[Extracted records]
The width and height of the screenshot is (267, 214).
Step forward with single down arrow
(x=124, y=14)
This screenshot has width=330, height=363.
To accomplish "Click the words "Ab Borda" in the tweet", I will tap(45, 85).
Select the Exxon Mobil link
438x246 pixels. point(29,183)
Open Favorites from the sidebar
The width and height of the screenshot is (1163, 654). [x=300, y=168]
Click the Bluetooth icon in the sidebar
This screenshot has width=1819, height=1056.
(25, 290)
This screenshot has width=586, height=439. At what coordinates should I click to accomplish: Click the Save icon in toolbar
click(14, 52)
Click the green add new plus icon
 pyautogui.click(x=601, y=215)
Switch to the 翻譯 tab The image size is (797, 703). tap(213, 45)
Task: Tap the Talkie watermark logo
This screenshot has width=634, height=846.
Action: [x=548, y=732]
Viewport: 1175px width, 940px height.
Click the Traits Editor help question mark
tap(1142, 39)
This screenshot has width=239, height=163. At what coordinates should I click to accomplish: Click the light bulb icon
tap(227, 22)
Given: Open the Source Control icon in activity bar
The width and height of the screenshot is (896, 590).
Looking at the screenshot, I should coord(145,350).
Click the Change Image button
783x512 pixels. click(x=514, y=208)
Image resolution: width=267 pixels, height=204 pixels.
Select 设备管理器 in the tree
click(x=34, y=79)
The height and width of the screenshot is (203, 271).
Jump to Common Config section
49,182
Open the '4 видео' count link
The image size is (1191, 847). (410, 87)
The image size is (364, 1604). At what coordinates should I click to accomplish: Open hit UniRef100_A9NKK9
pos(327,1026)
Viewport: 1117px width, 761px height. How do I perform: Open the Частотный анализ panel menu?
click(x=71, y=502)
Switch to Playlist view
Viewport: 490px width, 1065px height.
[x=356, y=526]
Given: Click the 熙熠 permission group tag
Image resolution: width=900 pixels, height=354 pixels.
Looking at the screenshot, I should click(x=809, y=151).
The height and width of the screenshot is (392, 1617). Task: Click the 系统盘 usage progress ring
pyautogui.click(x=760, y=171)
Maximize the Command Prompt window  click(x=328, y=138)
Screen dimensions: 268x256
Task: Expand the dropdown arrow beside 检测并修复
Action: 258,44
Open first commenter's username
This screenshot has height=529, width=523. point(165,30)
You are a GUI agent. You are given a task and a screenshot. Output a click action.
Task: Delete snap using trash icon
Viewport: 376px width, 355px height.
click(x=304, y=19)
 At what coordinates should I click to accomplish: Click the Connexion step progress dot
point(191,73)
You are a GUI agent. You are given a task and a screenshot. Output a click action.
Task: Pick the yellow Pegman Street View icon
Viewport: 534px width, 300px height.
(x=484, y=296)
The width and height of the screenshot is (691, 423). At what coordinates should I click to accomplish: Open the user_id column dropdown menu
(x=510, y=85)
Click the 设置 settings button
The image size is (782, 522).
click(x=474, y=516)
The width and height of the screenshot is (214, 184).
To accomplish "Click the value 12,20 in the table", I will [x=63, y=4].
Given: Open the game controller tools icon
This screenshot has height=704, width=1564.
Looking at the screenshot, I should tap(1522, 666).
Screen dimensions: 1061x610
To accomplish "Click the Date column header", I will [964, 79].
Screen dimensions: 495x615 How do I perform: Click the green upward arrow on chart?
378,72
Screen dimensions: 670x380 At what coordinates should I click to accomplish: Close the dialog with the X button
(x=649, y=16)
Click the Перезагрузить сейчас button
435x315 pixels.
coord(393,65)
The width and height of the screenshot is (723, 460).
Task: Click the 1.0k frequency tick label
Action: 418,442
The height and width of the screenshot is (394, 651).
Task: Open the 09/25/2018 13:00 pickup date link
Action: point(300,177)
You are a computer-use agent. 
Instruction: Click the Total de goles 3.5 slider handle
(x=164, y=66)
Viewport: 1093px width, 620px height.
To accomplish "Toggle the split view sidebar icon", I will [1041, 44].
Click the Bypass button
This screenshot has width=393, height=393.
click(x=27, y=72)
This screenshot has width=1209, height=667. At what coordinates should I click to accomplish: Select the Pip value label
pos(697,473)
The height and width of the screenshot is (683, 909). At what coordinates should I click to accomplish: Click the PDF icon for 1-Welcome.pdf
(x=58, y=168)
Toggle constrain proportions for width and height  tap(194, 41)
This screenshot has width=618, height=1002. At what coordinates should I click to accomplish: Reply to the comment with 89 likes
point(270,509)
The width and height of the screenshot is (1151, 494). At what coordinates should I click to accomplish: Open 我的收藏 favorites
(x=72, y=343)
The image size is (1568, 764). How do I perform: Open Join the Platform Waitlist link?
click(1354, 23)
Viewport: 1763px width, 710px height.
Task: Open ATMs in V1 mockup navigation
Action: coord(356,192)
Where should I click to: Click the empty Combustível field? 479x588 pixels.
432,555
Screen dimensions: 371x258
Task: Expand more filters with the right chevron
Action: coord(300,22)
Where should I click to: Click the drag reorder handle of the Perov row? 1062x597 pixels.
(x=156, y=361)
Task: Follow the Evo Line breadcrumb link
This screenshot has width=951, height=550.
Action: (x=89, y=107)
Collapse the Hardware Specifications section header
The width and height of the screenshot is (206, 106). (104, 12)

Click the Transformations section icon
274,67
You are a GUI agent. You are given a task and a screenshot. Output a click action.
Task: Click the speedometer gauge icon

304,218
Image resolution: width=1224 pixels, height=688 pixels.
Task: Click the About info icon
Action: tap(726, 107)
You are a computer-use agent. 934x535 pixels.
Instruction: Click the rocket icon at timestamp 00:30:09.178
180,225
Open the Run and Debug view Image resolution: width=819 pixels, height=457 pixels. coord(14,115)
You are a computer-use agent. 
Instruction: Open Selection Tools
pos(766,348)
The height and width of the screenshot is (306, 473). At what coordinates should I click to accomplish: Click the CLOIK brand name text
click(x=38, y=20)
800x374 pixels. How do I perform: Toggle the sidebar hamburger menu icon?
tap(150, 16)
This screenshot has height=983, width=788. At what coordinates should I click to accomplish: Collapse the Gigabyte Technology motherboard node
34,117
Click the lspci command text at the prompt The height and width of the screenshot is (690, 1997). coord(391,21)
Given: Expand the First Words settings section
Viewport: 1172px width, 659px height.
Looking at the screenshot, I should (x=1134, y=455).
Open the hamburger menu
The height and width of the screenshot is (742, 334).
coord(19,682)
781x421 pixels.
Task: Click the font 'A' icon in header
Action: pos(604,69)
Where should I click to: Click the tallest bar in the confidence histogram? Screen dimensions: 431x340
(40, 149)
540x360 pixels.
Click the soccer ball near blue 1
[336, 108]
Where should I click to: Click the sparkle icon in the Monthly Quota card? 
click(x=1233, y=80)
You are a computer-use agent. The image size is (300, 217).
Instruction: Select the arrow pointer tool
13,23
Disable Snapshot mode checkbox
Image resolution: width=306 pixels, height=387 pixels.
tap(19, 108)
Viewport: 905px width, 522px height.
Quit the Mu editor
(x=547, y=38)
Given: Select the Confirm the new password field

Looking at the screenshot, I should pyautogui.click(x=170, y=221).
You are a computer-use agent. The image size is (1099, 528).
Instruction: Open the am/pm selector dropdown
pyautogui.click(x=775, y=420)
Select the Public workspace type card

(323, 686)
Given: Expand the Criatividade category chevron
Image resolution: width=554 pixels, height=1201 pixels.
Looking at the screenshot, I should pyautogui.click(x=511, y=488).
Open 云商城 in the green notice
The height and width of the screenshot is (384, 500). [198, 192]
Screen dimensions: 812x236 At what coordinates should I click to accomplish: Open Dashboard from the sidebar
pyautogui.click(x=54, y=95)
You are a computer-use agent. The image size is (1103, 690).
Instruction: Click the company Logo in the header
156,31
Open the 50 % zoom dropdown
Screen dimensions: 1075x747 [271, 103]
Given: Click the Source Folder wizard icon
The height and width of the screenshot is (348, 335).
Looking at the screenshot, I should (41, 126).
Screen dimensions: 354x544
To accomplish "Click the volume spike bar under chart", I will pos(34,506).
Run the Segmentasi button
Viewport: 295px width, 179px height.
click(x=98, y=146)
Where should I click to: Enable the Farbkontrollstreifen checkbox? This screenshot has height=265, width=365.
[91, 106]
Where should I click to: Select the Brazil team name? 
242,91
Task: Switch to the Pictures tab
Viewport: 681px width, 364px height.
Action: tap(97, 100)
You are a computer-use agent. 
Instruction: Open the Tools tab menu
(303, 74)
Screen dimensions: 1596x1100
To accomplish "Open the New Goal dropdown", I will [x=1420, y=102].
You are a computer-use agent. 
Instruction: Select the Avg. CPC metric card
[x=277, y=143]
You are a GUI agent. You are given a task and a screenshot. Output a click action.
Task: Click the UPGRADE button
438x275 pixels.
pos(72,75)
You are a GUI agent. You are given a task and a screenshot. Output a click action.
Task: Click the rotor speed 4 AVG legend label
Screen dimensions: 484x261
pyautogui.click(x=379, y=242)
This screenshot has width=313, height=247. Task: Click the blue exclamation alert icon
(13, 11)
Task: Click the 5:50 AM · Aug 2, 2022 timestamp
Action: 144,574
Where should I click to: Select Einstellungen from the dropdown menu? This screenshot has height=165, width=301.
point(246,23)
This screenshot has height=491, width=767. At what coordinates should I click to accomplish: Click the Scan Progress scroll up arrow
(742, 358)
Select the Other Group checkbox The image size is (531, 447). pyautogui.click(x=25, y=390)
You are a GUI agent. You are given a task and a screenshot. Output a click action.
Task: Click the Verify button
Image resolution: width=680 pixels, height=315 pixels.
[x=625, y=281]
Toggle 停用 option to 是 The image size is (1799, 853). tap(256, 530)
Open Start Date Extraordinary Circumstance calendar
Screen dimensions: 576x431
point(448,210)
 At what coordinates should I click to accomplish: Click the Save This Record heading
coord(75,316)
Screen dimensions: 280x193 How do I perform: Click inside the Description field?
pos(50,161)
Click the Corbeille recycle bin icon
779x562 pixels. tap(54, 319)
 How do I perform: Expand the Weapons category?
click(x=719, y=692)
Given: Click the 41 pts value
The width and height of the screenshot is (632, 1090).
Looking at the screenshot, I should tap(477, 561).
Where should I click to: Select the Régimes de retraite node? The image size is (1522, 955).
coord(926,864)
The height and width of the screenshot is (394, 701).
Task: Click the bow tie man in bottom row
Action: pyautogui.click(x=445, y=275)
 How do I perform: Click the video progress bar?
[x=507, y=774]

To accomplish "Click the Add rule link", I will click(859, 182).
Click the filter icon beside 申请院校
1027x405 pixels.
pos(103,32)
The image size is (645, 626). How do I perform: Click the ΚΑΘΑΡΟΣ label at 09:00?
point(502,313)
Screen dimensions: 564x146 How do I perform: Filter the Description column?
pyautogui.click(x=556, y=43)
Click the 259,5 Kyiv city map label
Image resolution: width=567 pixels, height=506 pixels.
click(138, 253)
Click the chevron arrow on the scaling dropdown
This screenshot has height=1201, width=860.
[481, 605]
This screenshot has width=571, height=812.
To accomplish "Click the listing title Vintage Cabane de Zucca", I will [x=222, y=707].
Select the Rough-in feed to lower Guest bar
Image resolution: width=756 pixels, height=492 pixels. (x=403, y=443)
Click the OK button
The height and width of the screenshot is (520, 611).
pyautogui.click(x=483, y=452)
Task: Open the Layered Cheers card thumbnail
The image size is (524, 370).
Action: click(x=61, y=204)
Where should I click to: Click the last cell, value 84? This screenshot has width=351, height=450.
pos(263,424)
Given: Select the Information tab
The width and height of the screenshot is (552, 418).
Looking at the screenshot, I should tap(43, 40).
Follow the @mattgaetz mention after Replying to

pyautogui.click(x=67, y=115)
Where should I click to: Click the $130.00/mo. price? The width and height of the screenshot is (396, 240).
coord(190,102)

» **Task to carry out**: Find the line with "Viewport: 534px width, 300px height." in the entries above. Retype it and each line after it, exactly, through the line with "Click the Перезагрузить сейчас button", and stop there.

» **Answer to this task**:
Viewport: 534px width, 300px height.
(x=484, y=296)
The width and height of the screenshot is (691, 423). At what coordinates should I click to accomplish: Open the user_id column dropdown menu
(x=510, y=85)
Click the 设置 settings button
The image size is (782, 522).
click(x=474, y=516)
The width and height of the screenshot is (214, 184).
To accomplish "Click the value 12,20 in the table", I will [x=63, y=4].
Given: Open the game controller tools icon
This screenshot has height=704, width=1564.
Looking at the screenshot, I should tap(1522, 666).
Screen dimensions: 1061x610
To accomplish "Click the Date column header", I will [964, 79].
Screen dimensions: 495x615 How do I perform: Click the green upward arrow on chart?
378,72
Screen dimensions: 670x380 At what coordinates should I click to accomplish: Close the dialog with the X button
(x=649, y=16)
Click the Перезагрузить сейчас button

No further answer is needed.